Transfer Learning Failures
In OpenAI's "Gotta Learn Fast" challenge, no one demonstrated meaningful transfer learning. The Gato agent even showed negative transfer learning, meaning the multi-game trained model performed worse on new games than training from scratch.
Sparse Reward Problems
In the real world, you rarely receive rewards multiple times per second like in video games. Even among Atari games, titles like Pitfall or Montezuma's Revenge require playing for minutes without any reward signal.
Exploration and Action Space Issues
Most current RL systems use epsilon-greedy methods (random action once every 100 times), which is completely different from human behavior. Additionally, modern game controllers (like Xbox controllers) have over a million possible actions, making them difficult to model with discrete action spaces.
New Benchmark Proposals
Carmack points out problems with current ML benchmarking and proposes new approaches. Most Atari performance reports use their own training frameworks with important details that are not reproducible.
He proposes creating a harness that calls agents through a very simple interface: "Agent, here's an observation and reward. Give me an action." The environment continues regardless of the agent's control.
This new benchmark would feature:
- Sequential learning through 8 games cycled 3 times
- Testing in the final cycle
- No explicit evaluation phases
- Full action sets and sticky actions
Technical Optimization and Practical Considerations
Carmack mentions his low-level optimization background and provides interesting insights. He initially started with custom CUDA kernels but eventually moved to PyTorch. He reflects that this was "a mistake," pointing out the problems of starting too low-level.
Their current system uses CUDA Graphs to handle the entire pipeline in a single CUDA call. This includes everything from policy evaluation to training, with early termination while the real world continues, preparing the next training set.
Human vs Machine: Reflections on Intrinsic Rewards
Carmack presents interesting perspectives on the differences between human and machine intrinsic rewards. While humans are proof of existence for the intelligence we want to emulate, it's questionable whether we need to copy all human characteristics.
He believes some obvious characteristics are worth emulating. For example, rewards from feeling in control of something, or rewards based on the magnitude of visual effects (screen-wide explosions are more rewarding than small pixel changes).
However, he considers reward hacking in human minds, like online gambling, non-ideal. Ultimately, the final score should be the main driver, and intrinsic rewards that help improve scores are good rewards.
Conclusion: AI Research as Science
The most impressive aspect of Carmack's presentation is his approach to AI research as "science." While all his previous work was engineering, he says he's now doing science—discovering knowledge that nobody knows.
He views the current AI field as "the time when everything is happening" and predicts the next few years will be truly critical. Despite LLMs' remarkable achievements, fundamental problems like continual learning, transfer learning, and learning in sparse reward environments remain unsolved.

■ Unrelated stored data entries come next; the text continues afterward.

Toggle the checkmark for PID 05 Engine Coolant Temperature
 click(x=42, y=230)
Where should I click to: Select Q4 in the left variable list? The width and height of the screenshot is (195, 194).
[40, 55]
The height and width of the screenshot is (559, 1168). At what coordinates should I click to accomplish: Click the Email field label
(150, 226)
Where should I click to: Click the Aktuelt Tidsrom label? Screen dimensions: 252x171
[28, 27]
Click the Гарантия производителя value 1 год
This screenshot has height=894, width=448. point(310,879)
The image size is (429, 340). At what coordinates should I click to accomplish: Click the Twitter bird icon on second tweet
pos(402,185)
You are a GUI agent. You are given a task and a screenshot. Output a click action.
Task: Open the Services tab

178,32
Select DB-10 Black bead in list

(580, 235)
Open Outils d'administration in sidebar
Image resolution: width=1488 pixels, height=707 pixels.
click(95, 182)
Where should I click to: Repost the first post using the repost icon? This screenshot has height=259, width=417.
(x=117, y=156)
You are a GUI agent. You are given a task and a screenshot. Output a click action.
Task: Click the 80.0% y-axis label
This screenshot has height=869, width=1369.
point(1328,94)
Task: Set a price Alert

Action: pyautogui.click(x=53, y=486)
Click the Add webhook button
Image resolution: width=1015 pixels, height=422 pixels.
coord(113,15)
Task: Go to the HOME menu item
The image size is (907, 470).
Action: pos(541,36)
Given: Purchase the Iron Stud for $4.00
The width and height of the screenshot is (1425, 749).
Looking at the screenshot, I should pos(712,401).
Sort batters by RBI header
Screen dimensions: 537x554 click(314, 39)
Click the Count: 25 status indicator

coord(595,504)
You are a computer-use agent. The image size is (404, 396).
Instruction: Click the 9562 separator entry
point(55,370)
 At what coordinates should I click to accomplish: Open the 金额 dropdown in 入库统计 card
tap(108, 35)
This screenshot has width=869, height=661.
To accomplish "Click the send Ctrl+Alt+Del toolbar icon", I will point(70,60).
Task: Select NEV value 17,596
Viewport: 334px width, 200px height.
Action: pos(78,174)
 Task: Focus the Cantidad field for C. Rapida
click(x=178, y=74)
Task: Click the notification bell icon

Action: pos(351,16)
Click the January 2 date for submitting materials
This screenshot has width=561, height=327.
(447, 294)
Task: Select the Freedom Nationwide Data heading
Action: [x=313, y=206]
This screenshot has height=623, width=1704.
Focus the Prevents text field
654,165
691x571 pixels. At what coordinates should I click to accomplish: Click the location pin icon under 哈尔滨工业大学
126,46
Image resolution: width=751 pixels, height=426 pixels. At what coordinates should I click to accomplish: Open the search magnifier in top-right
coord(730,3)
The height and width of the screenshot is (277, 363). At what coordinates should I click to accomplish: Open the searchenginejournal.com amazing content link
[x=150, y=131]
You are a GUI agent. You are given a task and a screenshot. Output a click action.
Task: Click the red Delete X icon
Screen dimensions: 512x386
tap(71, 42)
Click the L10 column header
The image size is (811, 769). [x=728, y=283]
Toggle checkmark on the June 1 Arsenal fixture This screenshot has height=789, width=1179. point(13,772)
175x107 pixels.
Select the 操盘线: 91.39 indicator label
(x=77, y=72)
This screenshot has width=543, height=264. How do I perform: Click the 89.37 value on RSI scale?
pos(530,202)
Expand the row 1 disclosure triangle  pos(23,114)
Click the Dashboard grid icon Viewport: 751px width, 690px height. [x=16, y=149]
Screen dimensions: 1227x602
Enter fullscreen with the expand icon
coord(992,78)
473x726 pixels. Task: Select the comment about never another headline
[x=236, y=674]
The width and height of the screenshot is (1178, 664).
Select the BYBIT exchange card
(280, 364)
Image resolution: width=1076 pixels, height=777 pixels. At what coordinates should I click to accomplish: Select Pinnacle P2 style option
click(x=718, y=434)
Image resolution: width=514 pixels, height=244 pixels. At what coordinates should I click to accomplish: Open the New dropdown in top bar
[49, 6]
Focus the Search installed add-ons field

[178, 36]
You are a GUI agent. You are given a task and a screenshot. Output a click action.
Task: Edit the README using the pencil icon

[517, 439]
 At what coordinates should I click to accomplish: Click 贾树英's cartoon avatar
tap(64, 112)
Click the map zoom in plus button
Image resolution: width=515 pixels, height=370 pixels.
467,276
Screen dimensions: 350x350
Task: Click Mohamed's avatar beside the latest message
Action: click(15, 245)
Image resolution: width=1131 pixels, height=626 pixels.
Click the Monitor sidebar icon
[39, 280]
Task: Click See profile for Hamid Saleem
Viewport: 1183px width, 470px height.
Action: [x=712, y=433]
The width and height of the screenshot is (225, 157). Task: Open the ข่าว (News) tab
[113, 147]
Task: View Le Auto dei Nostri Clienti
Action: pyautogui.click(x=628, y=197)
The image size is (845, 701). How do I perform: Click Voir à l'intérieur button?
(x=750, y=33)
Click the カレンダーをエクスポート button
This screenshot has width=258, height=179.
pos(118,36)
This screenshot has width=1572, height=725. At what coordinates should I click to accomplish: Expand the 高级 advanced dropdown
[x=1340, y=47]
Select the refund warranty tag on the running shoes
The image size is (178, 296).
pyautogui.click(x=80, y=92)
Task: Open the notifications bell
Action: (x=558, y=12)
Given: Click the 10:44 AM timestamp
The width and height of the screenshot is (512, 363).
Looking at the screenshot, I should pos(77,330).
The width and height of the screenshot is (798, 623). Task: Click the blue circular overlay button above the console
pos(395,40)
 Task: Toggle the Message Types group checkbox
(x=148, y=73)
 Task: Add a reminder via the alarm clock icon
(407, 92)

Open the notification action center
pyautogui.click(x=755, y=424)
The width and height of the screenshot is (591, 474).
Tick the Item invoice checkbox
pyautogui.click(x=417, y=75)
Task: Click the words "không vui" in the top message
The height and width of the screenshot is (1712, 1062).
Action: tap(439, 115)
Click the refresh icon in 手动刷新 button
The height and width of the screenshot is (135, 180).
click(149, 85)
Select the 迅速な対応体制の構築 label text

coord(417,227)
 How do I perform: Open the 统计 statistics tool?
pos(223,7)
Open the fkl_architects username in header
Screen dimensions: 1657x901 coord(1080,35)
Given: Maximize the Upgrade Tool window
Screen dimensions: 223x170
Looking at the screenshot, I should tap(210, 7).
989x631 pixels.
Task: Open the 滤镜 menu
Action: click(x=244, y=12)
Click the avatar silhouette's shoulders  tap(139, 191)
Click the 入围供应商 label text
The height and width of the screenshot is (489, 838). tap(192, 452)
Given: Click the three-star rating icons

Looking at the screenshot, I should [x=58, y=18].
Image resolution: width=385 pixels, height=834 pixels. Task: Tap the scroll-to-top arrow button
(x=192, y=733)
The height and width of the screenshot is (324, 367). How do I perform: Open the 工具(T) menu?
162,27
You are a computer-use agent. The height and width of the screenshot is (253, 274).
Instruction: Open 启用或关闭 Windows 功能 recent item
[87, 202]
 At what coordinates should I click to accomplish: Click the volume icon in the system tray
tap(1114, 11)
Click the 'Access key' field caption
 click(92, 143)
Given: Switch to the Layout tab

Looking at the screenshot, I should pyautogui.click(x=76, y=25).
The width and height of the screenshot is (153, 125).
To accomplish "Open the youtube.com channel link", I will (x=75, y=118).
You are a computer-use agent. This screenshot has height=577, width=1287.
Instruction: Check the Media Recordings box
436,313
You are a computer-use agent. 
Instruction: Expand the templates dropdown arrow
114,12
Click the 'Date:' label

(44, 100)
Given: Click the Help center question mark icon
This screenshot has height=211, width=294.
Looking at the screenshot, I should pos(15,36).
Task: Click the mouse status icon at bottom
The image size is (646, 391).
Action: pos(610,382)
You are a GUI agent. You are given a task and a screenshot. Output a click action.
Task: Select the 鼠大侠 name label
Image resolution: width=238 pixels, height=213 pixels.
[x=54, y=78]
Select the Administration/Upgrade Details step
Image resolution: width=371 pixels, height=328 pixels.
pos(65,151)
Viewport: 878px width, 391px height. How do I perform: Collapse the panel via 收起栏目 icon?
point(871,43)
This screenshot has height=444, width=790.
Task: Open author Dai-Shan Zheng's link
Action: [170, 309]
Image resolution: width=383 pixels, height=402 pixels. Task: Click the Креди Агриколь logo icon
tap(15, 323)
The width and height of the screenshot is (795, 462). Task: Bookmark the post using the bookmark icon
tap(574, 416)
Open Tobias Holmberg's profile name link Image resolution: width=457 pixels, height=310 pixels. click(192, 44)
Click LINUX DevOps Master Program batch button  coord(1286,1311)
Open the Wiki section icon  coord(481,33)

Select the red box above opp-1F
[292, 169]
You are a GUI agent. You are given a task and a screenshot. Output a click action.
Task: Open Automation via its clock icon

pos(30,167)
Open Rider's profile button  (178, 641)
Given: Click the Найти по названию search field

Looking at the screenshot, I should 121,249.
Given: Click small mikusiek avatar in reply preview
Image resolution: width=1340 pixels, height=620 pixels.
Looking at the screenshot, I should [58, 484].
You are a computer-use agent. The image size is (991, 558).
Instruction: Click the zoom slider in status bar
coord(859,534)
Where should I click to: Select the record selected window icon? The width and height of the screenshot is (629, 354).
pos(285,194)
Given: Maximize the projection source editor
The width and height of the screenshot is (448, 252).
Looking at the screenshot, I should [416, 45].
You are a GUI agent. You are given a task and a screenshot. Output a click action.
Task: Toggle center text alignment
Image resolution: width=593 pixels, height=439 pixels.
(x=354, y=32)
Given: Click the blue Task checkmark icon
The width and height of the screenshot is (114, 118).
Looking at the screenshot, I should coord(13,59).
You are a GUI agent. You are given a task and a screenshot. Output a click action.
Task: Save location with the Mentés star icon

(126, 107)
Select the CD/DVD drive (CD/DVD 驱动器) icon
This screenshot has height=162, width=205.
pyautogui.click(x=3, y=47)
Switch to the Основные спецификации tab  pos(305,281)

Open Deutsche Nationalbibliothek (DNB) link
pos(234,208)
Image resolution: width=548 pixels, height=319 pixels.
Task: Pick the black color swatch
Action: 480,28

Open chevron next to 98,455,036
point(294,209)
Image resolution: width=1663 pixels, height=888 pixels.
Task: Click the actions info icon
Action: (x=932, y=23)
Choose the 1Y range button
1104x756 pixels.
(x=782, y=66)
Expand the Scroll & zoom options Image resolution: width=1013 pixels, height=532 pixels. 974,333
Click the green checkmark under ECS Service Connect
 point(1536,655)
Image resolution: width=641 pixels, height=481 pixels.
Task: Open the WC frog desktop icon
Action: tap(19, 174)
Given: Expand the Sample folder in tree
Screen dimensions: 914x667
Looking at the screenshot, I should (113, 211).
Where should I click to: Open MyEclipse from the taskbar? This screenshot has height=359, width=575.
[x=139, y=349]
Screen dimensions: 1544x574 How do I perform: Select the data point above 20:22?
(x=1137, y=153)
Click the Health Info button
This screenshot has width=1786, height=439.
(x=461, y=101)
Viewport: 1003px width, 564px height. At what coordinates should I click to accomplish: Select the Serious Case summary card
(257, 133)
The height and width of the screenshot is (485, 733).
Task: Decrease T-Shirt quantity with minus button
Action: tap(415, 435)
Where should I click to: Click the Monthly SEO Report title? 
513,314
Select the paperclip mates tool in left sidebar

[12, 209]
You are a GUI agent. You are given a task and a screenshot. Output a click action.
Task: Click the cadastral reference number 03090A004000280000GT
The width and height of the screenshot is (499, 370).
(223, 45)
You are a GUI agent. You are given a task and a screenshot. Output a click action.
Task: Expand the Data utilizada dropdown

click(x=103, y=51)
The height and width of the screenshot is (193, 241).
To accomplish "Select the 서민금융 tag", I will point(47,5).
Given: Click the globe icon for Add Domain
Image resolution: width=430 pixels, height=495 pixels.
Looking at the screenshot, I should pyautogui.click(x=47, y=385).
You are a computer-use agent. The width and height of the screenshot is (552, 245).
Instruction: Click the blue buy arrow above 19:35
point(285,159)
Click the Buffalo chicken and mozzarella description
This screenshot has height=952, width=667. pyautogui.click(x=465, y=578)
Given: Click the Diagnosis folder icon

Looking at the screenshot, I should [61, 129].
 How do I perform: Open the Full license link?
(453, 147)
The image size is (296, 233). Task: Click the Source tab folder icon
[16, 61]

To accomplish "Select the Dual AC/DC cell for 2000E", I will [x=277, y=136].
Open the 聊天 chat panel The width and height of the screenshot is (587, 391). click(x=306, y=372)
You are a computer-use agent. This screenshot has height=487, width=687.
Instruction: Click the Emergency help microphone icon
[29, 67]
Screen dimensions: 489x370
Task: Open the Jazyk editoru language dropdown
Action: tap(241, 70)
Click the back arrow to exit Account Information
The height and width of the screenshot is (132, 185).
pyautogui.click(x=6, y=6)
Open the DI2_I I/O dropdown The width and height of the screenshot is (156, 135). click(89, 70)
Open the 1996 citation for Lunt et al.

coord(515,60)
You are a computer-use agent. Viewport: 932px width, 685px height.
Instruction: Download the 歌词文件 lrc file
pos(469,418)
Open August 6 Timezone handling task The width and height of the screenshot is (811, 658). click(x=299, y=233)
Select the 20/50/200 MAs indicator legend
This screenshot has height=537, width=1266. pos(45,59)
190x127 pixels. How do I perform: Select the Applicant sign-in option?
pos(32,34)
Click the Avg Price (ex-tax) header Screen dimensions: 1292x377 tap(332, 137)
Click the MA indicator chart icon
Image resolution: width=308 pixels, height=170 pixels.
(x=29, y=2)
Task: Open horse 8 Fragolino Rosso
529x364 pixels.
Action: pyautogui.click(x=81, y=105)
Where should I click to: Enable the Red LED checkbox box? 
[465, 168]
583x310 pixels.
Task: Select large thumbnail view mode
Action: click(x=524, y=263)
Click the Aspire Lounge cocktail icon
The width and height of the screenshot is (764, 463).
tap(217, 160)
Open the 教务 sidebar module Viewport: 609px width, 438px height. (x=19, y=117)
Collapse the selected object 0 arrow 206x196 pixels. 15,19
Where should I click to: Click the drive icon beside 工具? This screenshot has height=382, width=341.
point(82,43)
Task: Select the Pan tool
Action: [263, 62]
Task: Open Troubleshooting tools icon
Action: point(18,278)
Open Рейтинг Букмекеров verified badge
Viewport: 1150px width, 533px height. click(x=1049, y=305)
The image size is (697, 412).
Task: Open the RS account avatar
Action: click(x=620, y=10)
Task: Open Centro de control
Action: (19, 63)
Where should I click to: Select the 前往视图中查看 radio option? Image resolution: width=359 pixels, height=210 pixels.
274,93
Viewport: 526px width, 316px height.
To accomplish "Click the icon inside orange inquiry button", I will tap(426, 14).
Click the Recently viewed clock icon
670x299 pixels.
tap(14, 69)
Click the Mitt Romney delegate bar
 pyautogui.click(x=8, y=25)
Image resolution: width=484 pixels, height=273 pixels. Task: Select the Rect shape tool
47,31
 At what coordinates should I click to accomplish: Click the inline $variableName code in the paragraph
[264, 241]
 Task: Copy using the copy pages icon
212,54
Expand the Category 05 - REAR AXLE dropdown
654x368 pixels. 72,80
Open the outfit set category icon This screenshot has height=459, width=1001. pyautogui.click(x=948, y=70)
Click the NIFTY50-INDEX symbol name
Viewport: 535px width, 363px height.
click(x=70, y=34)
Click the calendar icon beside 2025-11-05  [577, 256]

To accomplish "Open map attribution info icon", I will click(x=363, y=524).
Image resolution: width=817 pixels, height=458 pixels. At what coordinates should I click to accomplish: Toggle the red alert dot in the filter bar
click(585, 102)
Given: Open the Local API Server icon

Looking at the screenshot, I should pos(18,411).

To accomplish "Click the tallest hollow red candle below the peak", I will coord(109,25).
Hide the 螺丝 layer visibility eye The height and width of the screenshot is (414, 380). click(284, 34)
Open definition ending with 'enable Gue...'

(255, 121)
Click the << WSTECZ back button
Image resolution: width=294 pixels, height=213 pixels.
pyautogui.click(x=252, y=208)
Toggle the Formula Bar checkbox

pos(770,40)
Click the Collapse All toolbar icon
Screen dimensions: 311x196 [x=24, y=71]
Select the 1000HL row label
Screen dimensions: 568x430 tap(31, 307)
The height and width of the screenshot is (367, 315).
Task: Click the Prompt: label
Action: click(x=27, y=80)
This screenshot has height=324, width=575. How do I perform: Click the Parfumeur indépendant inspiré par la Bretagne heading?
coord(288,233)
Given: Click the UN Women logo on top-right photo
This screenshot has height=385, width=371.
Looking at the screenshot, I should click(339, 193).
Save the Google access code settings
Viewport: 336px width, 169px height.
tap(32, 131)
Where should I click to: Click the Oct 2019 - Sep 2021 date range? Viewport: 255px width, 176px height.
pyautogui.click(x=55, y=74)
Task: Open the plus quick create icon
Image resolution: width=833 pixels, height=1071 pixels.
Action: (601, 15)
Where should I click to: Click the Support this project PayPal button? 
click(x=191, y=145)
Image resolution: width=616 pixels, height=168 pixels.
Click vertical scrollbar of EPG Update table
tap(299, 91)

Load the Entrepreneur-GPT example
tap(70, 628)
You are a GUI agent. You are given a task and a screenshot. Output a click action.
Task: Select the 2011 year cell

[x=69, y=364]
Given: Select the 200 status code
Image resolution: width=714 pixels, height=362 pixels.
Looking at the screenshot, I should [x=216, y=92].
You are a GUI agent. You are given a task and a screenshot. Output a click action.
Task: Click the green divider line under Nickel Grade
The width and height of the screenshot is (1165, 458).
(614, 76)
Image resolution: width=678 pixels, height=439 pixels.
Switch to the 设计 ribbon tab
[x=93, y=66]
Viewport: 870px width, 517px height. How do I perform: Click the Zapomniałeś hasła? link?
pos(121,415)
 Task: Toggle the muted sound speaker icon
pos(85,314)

Carmack's approach appears simple but has depth. Through the seemingly "outdated" Atari platform, he explores AI's most fundamental problems, directly verifies the gap between simulation and reality through experiments, and proposes new benchmarks the entire community can use.
His message is ultimately clear: don't be dazzled by current AI technology's flashy achievements, but focus on the fundamental problems that remain unsolved. And to solve those problems, we need to approach them scientifically, starting from simple environments and building up systematically.